#### What this task involves
All of the data should be restated word for word.

#### Stored entries
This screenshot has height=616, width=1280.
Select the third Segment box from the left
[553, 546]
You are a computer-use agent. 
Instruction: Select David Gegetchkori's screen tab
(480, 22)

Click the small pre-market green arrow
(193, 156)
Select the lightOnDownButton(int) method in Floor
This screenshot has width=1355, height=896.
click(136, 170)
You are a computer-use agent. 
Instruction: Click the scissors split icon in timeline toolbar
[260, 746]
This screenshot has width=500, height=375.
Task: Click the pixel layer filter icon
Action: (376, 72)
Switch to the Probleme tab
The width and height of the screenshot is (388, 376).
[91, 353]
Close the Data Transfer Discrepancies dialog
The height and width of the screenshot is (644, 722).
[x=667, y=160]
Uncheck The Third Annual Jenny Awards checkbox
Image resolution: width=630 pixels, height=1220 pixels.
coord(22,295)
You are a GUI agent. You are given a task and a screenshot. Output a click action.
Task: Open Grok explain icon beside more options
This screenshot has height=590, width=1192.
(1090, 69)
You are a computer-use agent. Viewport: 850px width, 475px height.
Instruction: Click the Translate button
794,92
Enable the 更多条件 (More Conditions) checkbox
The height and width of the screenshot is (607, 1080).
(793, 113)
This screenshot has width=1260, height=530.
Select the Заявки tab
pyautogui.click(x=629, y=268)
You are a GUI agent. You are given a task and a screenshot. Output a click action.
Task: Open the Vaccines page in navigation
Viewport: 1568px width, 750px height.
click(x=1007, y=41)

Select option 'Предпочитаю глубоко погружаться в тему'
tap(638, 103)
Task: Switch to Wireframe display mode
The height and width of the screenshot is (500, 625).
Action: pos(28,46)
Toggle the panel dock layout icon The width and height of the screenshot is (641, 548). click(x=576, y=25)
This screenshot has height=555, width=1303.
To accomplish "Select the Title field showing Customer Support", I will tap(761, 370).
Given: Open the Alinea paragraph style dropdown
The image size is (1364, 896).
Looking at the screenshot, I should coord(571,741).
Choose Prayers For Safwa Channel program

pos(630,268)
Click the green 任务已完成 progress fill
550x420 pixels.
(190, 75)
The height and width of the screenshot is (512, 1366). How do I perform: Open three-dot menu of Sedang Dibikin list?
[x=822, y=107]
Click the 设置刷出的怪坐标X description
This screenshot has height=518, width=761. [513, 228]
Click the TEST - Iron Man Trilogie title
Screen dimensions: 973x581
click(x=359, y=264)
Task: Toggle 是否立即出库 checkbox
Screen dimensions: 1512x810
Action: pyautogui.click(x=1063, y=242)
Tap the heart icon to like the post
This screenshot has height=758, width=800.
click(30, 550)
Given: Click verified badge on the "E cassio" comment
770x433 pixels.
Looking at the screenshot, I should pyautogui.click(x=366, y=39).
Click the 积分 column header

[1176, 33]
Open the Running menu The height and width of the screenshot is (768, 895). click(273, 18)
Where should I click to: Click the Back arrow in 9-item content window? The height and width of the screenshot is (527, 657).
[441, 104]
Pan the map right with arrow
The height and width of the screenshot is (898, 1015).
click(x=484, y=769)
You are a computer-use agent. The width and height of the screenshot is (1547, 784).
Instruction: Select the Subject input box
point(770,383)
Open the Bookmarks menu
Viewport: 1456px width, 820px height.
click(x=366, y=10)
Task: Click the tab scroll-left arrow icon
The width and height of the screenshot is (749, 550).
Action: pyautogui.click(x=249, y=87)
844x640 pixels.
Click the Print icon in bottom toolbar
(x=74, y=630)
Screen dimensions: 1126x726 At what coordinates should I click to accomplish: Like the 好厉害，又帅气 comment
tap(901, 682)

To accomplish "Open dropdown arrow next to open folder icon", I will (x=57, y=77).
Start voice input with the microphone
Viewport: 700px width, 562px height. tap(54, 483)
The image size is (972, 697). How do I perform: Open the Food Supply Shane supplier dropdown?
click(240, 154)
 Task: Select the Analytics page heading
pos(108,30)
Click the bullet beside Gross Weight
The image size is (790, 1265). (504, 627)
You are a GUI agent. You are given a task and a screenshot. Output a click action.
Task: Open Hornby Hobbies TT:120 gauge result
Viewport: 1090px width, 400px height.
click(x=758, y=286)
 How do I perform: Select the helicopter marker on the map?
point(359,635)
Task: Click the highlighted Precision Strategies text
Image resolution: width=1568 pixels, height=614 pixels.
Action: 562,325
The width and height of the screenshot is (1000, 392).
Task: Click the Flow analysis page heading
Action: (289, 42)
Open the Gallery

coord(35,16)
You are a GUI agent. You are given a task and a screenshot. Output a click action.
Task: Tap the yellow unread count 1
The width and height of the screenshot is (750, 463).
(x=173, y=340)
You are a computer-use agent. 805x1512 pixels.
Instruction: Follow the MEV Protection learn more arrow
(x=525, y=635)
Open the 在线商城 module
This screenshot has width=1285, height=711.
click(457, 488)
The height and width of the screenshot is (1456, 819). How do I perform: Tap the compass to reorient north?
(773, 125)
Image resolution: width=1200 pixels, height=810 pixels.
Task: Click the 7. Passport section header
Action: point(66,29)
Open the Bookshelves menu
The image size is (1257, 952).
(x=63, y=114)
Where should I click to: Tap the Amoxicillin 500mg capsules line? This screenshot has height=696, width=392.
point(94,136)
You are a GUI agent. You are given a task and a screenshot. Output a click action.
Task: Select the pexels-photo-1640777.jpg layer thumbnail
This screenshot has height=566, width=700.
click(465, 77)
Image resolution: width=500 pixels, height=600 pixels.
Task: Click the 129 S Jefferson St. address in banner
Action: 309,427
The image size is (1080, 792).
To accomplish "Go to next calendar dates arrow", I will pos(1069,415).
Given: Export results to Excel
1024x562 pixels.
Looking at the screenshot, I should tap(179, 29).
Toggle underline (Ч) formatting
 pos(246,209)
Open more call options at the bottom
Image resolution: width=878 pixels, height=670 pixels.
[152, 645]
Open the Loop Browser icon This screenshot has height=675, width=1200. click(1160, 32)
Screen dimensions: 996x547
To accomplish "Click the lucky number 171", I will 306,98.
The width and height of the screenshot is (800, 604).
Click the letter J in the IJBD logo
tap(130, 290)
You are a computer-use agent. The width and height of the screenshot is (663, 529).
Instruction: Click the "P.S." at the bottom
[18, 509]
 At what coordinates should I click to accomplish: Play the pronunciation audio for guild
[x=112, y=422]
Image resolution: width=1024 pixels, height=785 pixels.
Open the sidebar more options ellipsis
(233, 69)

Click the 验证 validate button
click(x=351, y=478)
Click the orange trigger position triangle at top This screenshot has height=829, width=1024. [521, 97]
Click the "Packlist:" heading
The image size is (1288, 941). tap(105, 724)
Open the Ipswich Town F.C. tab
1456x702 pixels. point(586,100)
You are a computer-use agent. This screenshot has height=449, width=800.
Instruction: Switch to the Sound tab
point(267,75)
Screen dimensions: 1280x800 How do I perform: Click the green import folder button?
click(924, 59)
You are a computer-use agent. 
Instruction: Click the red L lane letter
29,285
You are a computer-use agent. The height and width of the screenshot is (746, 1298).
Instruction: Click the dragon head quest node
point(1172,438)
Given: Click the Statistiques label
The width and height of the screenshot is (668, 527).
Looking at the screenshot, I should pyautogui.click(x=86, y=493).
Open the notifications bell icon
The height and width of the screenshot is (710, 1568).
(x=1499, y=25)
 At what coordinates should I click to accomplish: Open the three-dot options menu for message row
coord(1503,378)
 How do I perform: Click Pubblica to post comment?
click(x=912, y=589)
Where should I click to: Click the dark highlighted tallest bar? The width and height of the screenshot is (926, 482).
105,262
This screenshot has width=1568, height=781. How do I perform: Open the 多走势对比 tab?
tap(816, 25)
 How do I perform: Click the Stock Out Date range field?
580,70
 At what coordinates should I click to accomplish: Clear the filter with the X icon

#### Reply
This screenshot has height=616, width=1280.
Select the third Segment box from the left
[553, 546]
You are a computer-use agent. 
Instruction: Select David Gegetchkori's screen tab
(480, 22)

Click the small pre-market green arrow
(193, 156)
Select the lightOnDownButton(int) method in Floor
This screenshot has width=1355, height=896.
click(136, 170)
You are a computer-use agent. 
Instruction: Click the scissors split icon in timeline toolbar
[260, 746]
This screenshot has width=500, height=375.
Task: Click the pixel layer filter icon
Action: (376, 72)
Switch to the Probleme tab
The width and height of the screenshot is (388, 376).
[91, 353]
Close the Data Transfer Discrepancies dialog
The height and width of the screenshot is (644, 722).
[x=667, y=160]
Uncheck The Third Annual Jenny Awards checkbox
Image resolution: width=630 pixels, height=1220 pixels.
coord(22,295)
You are a GUI agent. You are given a task and a screenshot. Output a click action.
Task: Open Grok explain icon beside more options
This screenshot has height=590, width=1192.
(1090, 69)
You are a computer-use agent. Viewport: 850px width, 475px height.
Instruction: Click the Translate button
794,92
Enable the 更多条件 (More Conditions) checkbox
The height and width of the screenshot is (607, 1080).
(793, 113)
This screenshot has width=1260, height=530.
Select the Заявки tab
pyautogui.click(x=629, y=268)
You are a GUI agent. You are given a task and a screenshot. Output a click action.
Task: Open the Vaccines page in navigation
Viewport: 1568px width, 750px height.
click(x=1007, y=41)

Select option 'Предпочитаю глубоко погружаться в тему'
tap(638, 103)
Task: Switch to Wireframe display mode
The height and width of the screenshot is (500, 625).
Action: pos(28,46)
Toggle the panel dock layout icon The width and height of the screenshot is (641, 548). click(x=576, y=25)
This screenshot has height=555, width=1303.
To accomplish "Select the Title field showing Customer Support", I will tap(761, 370).
Given: Open the Alinea paragraph style dropdown
The image size is (1364, 896).
Looking at the screenshot, I should coord(571,741).
Choose Prayers For Safwa Channel program

pos(630,268)
Click the green 任务已完成 progress fill
550x420 pixels.
(190, 75)
The height and width of the screenshot is (512, 1366). How do I perform: Open three-dot menu of Sedang Dibikin list?
[x=822, y=107]
Click the 设置刷出的怪坐标X description
This screenshot has height=518, width=761. [513, 228]
Click the TEST - Iron Man Trilogie title
Screen dimensions: 973x581
click(x=359, y=264)
Task: Toggle 是否立即出库 checkbox
Screen dimensions: 1512x810
Action: pyautogui.click(x=1063, y=242)
Tap the heart icon to like the post
This screenshot has height=758, width=800.
click(30, 550)
Given: Click verified badge on the "E cassio" comment
770x433 pixels.
Looking at the screenshot, I should pyautogui.click(x=366, y=39).
Click the 积分 column header

[1176, 33]
Open the Running menu The height and width of the screenshot is (768, 895). click(273, 18)
Where should I click to: Click the Back arrow in 9-item content window? The height and width of the screenshot is (527, 657).
[441, 104]
Pan the map right with arrow
The height and width of the screenshot is (898, 1015).
click(x=484, y=769)
You are a computer-use agent. The width and height of the screenshot is (1547, 784).
Instruction: Select the Subject input box
point(770,383)
Open the Bookmarks menu
Viewport: 1456px width, 820px height.
click(x=366, y=10)
Task: Click the tab scroll-left arrow icon
The width and height of the screenshot is (749, 550).
Action: pyautogui.click(x=249, y=87)
844x640 pixels.
Click the Print icon in bottom toolbar
(x=74, y=630)
Screen dimensions: 1126x726 At what coordinates should I click to accomplish: Like the 好厉害，又帅气 comment
tap(901, 682)

To accomplish "Open dropdown arrow next to open folder icon", I will (x=57, y=77).
Start voice input with the microphone
Viewport: 700px width, 562px height. tap(54, 483)
The image size is (972, 697). How do I perform: Open the Food Supply Shane supplier dropdown?
click(240, 154)
 Task: Select the Analytics page heading
pos(108,30)
Click the bullet beside Gross Weight
The image size is (790, 1265). (504, 627)
You are a GUI agent. You are given a task and a screenshot. Output a click action.
Task: Open Hornby Hobbies TT:120 gauge result
Viewport: 1090px width, 400px height.
click(x=758, y=286)
 How do I perform: Select the helicopter marker on the map?
point(359,635)
Task: Click the highlighted Precision Strategies text
Image resolution: width=1568 pixels, height=614 pixels.
Action: 562,325
The width and height of the screenshot is (1000, 392).
Task: Click the Flow analysis page heading
Action: (289, 42)
Open the Gallery

coord(35,16)
You are a GUI agent. You are given a task and a screenshot. Output a click action.
Task: Tap the yellow unread count 1
The width and height of the screenshot is (750, 463).
(x=173, y=340)
You are a computer-use agent. 805x1512 pixels.
Instruction: Follow the MEV Protection learn more arrow
(x=525, y=635)
Open the 在线商城 module
This screenshot has width=1285, height=711.
click(457, 488)
The height and width of the screenshot is (1456, 819). How do I perform: Tap the compass to reorient north?
(773, 125)
Image resolution: width=1200 pixels, height=810 pixels.
Task: Click the 7. Passport section header
Action: point(66,29)
Open the Bookshelves menu
The image size is (1257, 952).
(x=63, y=114)
Where should I click to: Tap the Amoxicillin 500mg capsules line? This screenshot has height=696, width=392.
point(94,136)
You are a GUI agent. You are given a task and a screenshot. Output a click action.
Task: Select the pexels-photo-1640777.jpg layer thumbnail
This screenshot has height=566, width=700.
click(465, 77)
Image resolution: width=500 pixels, height=600 pixels.
Task: Click the 129 S Jefferson St. address in banner
Action: 309,427
The image size is (1080, 792).
To accomplish "Go to next calendar dates arrow", I will pos(1069,415).
Given: Export results to Excel
1024x562 pixels.
Looking at the screenshot, I should tap(179, 29).
Toggle underline (Ч) formatting
 pos(246,209)
Open more call options at the bottom
Image resolution: width=878 pixels, height=670 pixels.
[152, 645]
Open the Loop Browser icon This screenshot has height=675, width=1200. click(1160, 32)
Screen dimensions: 996x547
To accomplish "Click the lucky number 171", I will 306,98.
The width and height of the screenshot is (800, 604).
Click the letter J in the IJBD logo
tap(130, 290)
You are a computer-use agent. The width and height of the screenshot is (663, 529).
Instruction: Click the "P.S." at the bottom
[18, 509]
 At what coordinates should I click to accomplish: Play the pronunciation audio for guild
[x=112, y=422]
Image resolution: width=1024 pixels, height=785 pixels.
Open the sidebar more options ellipsis
(233, 69)

Click the 验证 validate button
click(x=351, y=478)
Click the orange trigger position triangle at top This screenshot has height=829, width=1024. [521, 97]
Click the "Packlist:" heading
The image size is (1288, 941). tap(105, 724)
Open the Ipswich Town F.C. tab
1456x702 pixels. point(586,100)
You are a computer-use agent. This screenshot has height=449, width=800.
Instruction: Switch to the Sound tab
point(267,75)
Screen dimensions: 1280x800 How do I perform: Click the green import folder button?
click(924, 59)
You are a computer-use agent. 
Instruction: Click the red L lane letter
29,285
You are a computer-use agent. The height and width of the screenshot is (746, 1298).
Instruction: Click the dragon head quest node
point(1172,438)
Given: Click the Statistiques label
The width and height of the screenshot is (668, 527).
Looking at the screenshot, I should pyautogui.click(x=86, y=493).
Open the notifications bell icon
The height and width of the screenshot is (710, 1568).
(x=1499, y=25)
 At what coordinates should I click to accomplish: Open the three-dot options menu for message row
coord(1503,378)
 How do I perform: Click Pubblica to post comment?
click(x=912, y=589)
Where should I click to: Click the dark highlighted tallest bar? The width and height of the screenshot is (926, 482).
105,262
This screenshot has width=1568, height=781. How do I perform: Open the 多走势对比 tab?
tap(816, 25)
 How do I perform: Click the Stock Out Date range field?
580,70
 At what coordinates should I click to accomplish: Clear the filter with the X icon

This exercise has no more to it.